The concept of describing a highly flawed item as a "lemon" predates its use in describing cars, and can be traced back to the beginning of the 20th century as a British and American slang term. Since 1906, "to hand someone a lemon" in British slang meant "to pass off a sub-standard article as a good one"; in 1909, American English slang use of "lemon" represented a "worthless thing, disappointment, booby prize".

Its first attribution to mean a problematic car was in a Volkswagen advertisement created by Julian Koenig and Helmut Krone as part of an advertisement campaign managed by William Bernbach, all advertising executives with the firm Doyle Dane Bernbach in 1960, which was a follow-up to their Think Small advertising campaign for VW.

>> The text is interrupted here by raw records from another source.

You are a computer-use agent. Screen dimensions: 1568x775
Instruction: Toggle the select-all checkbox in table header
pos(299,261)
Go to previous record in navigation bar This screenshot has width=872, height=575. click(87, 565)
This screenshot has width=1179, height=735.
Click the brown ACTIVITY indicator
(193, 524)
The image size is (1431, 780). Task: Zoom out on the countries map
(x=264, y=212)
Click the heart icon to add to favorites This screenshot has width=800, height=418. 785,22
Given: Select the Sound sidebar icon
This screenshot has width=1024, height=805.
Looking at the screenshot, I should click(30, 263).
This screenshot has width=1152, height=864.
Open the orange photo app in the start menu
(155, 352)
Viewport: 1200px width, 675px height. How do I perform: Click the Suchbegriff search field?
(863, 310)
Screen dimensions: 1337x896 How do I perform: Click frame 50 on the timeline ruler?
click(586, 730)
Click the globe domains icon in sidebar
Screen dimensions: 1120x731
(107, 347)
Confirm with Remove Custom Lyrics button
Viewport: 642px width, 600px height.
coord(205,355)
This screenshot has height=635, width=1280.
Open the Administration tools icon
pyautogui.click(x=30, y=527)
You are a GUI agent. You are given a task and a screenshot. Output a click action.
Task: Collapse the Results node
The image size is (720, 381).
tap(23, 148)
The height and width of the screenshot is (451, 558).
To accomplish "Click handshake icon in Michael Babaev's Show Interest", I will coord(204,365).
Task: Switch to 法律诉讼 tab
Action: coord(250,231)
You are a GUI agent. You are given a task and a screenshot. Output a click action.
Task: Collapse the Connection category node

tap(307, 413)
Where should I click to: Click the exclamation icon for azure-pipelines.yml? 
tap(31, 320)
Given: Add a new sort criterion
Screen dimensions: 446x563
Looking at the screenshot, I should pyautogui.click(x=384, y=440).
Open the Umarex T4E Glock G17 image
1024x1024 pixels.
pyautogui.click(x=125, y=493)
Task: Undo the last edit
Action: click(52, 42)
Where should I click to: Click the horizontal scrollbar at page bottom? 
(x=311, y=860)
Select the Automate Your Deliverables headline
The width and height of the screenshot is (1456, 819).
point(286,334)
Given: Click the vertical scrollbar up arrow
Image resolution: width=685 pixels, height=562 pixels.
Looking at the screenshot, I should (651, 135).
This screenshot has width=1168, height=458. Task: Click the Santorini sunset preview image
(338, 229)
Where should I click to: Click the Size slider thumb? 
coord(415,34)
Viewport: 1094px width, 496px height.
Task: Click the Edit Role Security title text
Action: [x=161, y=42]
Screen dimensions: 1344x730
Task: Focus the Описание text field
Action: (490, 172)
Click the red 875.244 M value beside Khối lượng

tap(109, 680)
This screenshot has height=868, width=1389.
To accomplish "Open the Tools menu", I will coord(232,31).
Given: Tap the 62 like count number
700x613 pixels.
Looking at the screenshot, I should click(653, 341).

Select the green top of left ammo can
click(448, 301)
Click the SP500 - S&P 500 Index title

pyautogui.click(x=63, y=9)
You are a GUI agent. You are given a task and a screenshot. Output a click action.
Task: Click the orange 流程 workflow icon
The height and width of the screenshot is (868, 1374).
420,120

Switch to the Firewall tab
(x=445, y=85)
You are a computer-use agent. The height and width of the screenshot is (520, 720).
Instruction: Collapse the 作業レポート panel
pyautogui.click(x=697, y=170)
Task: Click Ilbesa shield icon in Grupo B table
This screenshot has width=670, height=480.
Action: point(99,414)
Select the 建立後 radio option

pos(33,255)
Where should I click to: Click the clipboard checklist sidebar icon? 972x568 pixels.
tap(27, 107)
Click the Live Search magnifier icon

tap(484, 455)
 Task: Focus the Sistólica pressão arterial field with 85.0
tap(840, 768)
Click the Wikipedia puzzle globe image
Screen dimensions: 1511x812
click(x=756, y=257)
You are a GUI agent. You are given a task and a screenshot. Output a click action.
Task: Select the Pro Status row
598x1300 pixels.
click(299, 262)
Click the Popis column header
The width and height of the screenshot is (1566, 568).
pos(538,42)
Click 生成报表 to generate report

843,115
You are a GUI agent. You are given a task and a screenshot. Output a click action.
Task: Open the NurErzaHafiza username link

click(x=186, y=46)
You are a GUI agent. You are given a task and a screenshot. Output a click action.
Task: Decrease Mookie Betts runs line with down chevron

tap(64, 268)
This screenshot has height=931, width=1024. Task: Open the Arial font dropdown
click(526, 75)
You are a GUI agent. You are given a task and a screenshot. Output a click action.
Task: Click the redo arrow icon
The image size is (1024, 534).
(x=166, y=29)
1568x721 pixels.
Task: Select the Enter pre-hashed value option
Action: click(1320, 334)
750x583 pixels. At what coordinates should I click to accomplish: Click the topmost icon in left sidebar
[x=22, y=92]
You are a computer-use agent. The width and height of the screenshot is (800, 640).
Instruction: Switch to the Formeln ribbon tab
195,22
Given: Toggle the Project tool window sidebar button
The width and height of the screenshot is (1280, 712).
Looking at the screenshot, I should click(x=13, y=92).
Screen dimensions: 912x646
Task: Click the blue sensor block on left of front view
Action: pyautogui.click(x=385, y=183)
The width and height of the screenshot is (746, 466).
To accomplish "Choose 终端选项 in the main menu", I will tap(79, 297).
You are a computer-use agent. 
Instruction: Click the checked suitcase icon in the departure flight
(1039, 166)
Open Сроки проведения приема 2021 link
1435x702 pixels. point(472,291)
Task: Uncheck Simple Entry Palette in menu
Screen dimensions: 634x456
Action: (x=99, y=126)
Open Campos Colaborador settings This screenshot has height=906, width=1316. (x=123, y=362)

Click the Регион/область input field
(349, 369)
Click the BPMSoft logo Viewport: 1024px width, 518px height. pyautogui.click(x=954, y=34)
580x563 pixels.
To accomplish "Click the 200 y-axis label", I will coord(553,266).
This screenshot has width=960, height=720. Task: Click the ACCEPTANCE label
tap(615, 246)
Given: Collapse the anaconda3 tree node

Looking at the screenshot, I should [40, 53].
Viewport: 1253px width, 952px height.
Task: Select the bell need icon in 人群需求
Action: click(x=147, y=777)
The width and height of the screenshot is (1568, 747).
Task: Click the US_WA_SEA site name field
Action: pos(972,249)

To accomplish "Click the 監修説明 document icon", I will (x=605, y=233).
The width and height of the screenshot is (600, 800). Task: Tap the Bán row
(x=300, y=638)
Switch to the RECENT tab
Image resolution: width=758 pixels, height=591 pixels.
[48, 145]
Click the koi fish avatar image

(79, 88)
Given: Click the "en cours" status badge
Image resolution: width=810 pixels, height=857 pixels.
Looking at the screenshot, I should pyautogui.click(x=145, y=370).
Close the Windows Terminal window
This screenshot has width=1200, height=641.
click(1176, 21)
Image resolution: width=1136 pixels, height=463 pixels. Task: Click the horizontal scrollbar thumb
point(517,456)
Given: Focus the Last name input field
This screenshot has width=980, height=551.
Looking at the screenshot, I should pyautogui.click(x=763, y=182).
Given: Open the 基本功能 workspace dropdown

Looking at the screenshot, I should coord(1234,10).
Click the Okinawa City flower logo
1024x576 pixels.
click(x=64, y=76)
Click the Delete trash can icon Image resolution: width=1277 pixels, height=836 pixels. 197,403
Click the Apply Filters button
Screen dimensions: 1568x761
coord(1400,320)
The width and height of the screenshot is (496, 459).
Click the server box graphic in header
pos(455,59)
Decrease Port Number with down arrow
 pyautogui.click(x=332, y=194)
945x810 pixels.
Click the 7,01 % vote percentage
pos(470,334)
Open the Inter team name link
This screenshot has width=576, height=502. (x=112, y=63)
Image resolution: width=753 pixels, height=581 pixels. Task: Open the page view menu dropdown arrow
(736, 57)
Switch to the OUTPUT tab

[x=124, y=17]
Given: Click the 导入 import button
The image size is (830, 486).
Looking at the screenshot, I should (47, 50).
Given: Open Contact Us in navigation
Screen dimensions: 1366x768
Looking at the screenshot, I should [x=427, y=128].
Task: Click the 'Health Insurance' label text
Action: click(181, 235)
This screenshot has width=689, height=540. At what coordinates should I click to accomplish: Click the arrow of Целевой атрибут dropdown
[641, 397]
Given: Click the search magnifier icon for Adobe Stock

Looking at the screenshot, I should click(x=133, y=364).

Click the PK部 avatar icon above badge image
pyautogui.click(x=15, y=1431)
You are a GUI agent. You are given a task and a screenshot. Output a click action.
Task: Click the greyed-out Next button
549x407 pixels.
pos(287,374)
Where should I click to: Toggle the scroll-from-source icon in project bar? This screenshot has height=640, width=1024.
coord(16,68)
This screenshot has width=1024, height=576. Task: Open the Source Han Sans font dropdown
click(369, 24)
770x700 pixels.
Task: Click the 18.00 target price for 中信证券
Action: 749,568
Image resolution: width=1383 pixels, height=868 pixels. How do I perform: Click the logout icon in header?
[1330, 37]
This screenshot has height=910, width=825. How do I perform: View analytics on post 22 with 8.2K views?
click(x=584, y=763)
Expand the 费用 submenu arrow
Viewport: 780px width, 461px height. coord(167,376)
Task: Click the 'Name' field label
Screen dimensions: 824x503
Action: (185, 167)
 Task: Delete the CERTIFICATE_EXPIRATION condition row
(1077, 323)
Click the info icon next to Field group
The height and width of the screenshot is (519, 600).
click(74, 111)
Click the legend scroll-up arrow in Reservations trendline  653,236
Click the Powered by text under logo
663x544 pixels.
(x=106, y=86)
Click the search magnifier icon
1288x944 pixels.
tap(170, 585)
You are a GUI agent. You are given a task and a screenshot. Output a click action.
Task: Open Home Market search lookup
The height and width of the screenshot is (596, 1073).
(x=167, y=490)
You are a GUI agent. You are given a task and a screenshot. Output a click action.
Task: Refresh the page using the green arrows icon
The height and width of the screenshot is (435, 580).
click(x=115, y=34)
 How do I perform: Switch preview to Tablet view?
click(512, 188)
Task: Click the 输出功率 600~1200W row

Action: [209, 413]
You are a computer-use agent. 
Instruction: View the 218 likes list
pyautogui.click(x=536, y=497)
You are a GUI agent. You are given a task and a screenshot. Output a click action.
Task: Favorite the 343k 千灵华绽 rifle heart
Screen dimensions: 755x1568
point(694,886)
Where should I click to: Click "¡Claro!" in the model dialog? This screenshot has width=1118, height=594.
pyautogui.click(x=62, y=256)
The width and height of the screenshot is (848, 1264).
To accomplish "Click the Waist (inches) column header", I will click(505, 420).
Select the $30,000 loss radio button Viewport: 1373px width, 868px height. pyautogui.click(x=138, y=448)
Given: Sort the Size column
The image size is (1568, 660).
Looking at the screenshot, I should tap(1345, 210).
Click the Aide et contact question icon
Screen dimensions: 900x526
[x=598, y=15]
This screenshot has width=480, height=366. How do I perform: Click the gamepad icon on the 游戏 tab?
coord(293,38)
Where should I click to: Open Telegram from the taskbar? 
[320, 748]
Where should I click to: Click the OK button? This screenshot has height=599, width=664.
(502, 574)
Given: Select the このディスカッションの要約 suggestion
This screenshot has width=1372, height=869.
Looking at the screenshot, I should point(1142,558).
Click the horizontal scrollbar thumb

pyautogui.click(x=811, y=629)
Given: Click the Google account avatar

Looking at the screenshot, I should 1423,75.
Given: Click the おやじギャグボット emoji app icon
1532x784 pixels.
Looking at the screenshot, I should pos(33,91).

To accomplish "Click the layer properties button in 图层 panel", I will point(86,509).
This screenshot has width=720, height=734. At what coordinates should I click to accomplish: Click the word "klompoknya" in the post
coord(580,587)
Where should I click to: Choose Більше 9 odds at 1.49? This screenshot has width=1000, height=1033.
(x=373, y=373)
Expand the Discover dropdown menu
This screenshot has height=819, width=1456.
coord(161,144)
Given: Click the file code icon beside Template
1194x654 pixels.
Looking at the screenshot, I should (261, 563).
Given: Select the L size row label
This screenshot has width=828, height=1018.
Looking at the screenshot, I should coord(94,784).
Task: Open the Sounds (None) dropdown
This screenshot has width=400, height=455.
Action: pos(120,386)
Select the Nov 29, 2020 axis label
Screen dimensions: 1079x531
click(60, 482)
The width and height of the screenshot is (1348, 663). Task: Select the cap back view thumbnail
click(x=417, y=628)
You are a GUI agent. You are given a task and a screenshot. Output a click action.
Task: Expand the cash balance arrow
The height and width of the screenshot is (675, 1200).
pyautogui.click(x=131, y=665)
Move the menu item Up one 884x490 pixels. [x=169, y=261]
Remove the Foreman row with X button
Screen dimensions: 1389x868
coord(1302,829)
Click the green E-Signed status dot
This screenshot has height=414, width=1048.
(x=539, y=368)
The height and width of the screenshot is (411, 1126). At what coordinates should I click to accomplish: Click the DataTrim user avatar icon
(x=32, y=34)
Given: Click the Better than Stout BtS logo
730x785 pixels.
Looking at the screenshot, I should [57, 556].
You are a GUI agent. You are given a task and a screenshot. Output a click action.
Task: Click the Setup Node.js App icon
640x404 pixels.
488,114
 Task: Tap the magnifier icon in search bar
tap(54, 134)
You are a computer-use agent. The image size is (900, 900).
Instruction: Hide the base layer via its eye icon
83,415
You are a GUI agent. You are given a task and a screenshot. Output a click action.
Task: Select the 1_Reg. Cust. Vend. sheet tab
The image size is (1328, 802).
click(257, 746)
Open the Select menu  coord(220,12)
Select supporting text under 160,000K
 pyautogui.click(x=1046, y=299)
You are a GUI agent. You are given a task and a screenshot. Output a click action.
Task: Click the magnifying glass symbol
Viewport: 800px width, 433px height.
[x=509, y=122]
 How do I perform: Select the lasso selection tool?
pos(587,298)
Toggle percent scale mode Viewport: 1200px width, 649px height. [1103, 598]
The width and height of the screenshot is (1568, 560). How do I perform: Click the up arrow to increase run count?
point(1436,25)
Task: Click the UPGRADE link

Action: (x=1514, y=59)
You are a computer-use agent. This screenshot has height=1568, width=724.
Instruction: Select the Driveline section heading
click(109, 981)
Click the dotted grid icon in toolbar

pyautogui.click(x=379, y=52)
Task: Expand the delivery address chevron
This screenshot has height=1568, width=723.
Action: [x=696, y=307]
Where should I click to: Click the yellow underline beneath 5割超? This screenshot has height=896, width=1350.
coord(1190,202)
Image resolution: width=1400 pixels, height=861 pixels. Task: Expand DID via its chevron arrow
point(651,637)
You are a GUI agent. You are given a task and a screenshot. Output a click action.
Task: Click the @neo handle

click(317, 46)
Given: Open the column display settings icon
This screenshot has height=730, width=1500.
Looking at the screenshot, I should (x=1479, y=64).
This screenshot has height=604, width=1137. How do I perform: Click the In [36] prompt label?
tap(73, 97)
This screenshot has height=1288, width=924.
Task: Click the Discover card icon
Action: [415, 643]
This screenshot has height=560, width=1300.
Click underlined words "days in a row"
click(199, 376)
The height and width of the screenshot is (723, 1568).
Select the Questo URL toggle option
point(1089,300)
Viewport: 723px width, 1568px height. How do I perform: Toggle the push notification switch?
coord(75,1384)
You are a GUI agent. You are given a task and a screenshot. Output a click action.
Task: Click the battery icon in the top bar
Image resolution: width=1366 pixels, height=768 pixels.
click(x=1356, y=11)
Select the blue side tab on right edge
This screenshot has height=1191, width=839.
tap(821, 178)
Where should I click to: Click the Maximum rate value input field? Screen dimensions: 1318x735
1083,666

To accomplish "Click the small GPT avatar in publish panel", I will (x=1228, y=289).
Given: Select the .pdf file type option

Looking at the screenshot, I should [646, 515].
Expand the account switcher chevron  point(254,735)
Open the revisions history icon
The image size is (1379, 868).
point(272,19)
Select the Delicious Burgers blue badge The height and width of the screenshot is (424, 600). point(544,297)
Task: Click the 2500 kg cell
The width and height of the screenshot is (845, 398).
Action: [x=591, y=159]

In his 1970 paper "The Market for Lemons: Quality Uncertainty and the Market Mechanism", economist George Akerlof identified the severe lemon problems that may afflict markets characterized by asymmetrical information.

==Laws==

===New vehicles===
New vehicles may contain flaws or defects in workmanship, caused by design flaws or by an error during the automotive factory build process. These errors can range from parts being installed incorrectly to a tool that was used to build the car not being removed or a batch of materials with structural or chemical flaws. The idiom "Friday afternoon car" was used to describe new cars that had been delivered with numerous faults or suffered from an excessive number of warranty claims early in their lives – based on the premise that assembly line workers were far more likely to make errors at the times when they were perceived to be least interested in the standard of their workmanship.

Consumer protection legislation typically labels vehicles as "lemons" if the same problem recurs despite multiple repair attempts (such as three times in a row over a short period, where previous attempts have not corrected the problem) or where defects have caused a new vehicle to be out of service for a prolonged period (typically 30 days or longer) for repairs.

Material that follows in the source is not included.